1. **Get all measurements in the same unit.** It's usually easiest to work in meters.
* Boy's distance (object distance, $u$) = $0.55 \mathrm{~m}$
* Globe diameter ($D$) = $45 \mathrm{~cm} = 0.45 \mathrm{~m}$
* Boy's height (object height, $h_o$) = $1.7 \mathrm{~m}$

2. **Find the globe's focal length ($f$).**
* The globe is like a sphere, so its **radius of curvature ($R$)** is half its diameter: $R = D/2 = 0.45 \mathrm{~m} / 2 = 0.225 \mathrm{~m}$.
* The **focal length ($f$)** is half of the radius: $f = R/2 = 0.225 \mathrm{~m} / 2 = 0.1125 \mathrm{~m}$.
* Since it's a convex mirror (like a reflecting globe), its focal point is "behind" the mirror, so we use a negative sign for its focal length: $f = -0.1125 \mathrm{~m}$.

3. **Calculate the image distance ($v$).** This tells us how far away the image appears. We use the **mirror formula**:
$1/f = 1/v + 1/u$
To find $v$, we rearrange it:
$1/v = 1/f - 1/u$
Now, let's put in our numbers:
$1/v = 1/(-0.1125) - 1/(0.55)$
$1/v \approx -8.8889 - 1.8182$
$1/v \approx -10.7071$
Now, flip both sides to find $v$:
$v \approx 1 / (-10.7071) \approx -0.0934 \mathrm{~m}$
The negative sign for $v$ means the image is virtual (it's behind the mirror, which is where convex mirror images always form).
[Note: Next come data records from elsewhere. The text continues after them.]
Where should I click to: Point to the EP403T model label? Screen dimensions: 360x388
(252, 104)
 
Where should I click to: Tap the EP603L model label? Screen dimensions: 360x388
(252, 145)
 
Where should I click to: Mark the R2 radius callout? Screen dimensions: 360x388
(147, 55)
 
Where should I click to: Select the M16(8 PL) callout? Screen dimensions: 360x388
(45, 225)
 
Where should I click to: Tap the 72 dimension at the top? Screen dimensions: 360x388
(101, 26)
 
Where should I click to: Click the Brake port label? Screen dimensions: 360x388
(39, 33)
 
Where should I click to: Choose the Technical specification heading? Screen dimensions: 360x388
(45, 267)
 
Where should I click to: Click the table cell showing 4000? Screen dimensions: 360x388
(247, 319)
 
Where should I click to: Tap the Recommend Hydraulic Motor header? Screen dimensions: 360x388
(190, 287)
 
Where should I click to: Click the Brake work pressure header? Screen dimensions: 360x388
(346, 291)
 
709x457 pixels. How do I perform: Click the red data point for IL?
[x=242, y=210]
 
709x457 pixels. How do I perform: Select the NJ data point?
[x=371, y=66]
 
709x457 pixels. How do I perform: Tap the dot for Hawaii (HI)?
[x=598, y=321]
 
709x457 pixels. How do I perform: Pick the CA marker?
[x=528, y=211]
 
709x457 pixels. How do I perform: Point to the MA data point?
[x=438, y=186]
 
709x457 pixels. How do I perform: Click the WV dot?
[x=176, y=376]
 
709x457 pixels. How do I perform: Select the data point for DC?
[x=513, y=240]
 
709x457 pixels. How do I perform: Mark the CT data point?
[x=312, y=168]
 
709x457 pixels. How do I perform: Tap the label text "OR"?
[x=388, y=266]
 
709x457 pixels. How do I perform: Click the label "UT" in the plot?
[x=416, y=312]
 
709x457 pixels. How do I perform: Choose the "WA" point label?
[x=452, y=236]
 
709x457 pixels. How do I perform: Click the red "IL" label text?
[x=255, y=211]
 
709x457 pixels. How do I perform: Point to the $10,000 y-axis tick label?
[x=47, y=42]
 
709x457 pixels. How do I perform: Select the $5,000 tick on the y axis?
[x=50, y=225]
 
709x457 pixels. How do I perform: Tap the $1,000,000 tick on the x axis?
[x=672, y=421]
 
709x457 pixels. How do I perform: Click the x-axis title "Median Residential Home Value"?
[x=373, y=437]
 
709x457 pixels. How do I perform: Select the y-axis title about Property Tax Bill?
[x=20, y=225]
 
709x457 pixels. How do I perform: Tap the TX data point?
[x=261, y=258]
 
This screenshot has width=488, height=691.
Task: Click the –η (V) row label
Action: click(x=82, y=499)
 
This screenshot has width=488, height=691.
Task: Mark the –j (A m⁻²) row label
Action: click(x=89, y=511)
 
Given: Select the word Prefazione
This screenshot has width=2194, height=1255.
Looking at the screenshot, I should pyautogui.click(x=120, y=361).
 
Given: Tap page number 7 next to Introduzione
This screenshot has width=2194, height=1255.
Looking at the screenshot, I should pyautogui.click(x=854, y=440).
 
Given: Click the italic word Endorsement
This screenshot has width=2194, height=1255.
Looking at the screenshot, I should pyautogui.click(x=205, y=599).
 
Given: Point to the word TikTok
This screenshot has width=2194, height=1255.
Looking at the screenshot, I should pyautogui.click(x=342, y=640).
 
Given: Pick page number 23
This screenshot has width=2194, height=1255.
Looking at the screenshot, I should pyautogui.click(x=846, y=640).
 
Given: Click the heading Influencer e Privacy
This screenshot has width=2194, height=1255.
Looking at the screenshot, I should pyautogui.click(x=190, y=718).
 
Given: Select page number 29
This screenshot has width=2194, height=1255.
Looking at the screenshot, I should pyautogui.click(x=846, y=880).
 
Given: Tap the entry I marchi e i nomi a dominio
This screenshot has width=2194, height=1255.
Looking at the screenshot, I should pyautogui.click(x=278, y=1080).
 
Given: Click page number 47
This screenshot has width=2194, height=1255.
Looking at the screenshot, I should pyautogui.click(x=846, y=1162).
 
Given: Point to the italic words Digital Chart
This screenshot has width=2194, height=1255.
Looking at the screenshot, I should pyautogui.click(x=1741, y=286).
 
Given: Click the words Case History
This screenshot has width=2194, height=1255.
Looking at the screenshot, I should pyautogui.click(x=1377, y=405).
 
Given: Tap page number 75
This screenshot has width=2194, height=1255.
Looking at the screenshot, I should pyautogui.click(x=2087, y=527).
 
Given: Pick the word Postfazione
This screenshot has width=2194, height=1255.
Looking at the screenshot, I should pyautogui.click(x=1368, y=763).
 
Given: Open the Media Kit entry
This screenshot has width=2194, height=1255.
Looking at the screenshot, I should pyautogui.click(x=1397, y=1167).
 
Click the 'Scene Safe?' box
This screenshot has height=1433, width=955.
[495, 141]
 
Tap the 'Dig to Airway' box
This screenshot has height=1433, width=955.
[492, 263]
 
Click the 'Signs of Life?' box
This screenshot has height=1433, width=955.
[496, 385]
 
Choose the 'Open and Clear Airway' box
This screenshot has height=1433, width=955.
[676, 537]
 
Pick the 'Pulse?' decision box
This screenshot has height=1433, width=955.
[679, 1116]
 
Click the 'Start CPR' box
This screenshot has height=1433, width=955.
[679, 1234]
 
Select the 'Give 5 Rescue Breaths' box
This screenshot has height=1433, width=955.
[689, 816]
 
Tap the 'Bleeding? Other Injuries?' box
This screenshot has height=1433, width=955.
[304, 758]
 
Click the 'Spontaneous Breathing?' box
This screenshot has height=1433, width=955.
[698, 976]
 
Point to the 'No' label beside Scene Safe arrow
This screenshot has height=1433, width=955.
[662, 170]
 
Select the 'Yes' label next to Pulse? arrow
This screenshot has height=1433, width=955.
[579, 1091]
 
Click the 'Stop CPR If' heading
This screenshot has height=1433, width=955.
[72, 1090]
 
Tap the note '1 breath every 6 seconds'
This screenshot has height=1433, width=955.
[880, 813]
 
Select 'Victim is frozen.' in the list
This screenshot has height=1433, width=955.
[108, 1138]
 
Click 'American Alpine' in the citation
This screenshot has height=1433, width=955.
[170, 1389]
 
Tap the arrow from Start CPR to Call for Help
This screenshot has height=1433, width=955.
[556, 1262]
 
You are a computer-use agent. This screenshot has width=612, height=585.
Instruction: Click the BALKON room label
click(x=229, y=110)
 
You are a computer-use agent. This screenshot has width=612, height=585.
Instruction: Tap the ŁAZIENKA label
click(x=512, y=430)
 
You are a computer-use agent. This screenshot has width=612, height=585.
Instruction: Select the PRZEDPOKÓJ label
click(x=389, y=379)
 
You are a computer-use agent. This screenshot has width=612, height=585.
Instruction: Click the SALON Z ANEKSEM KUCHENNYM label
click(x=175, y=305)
4. **Determine the height of the image ($h_i$).** We use the **magnification formula**. Magnification ($M$) tells us how much the image is stretched or shrunk compared to the original object, and it's also related to the distances:
$M = h_i/h_o = -v/u$
First, let's find the magnification ($M$):
$M = -(-0.0934) / 0.55$ (Two negative signs make a positive!)
$M = 0.0934 / 0.55 \approx 0.1698$
This means the image is about 0.17 times the size of the boy.
Now, we can find the image height ($h_i$):
$h_i = M * h_o$
$h_i \approx 0.1698 * 1.7 \mathrm{~m}$
$h_i \approx 0.28866 \mathrm{~m}$

So, the height of his image in the globe is approximately $0.289 \mathrm{~m}$ (which is about $28.9 \mathrm{~cm}$). It's smaller than the boy, which is what we expect from looking into a shiny globe!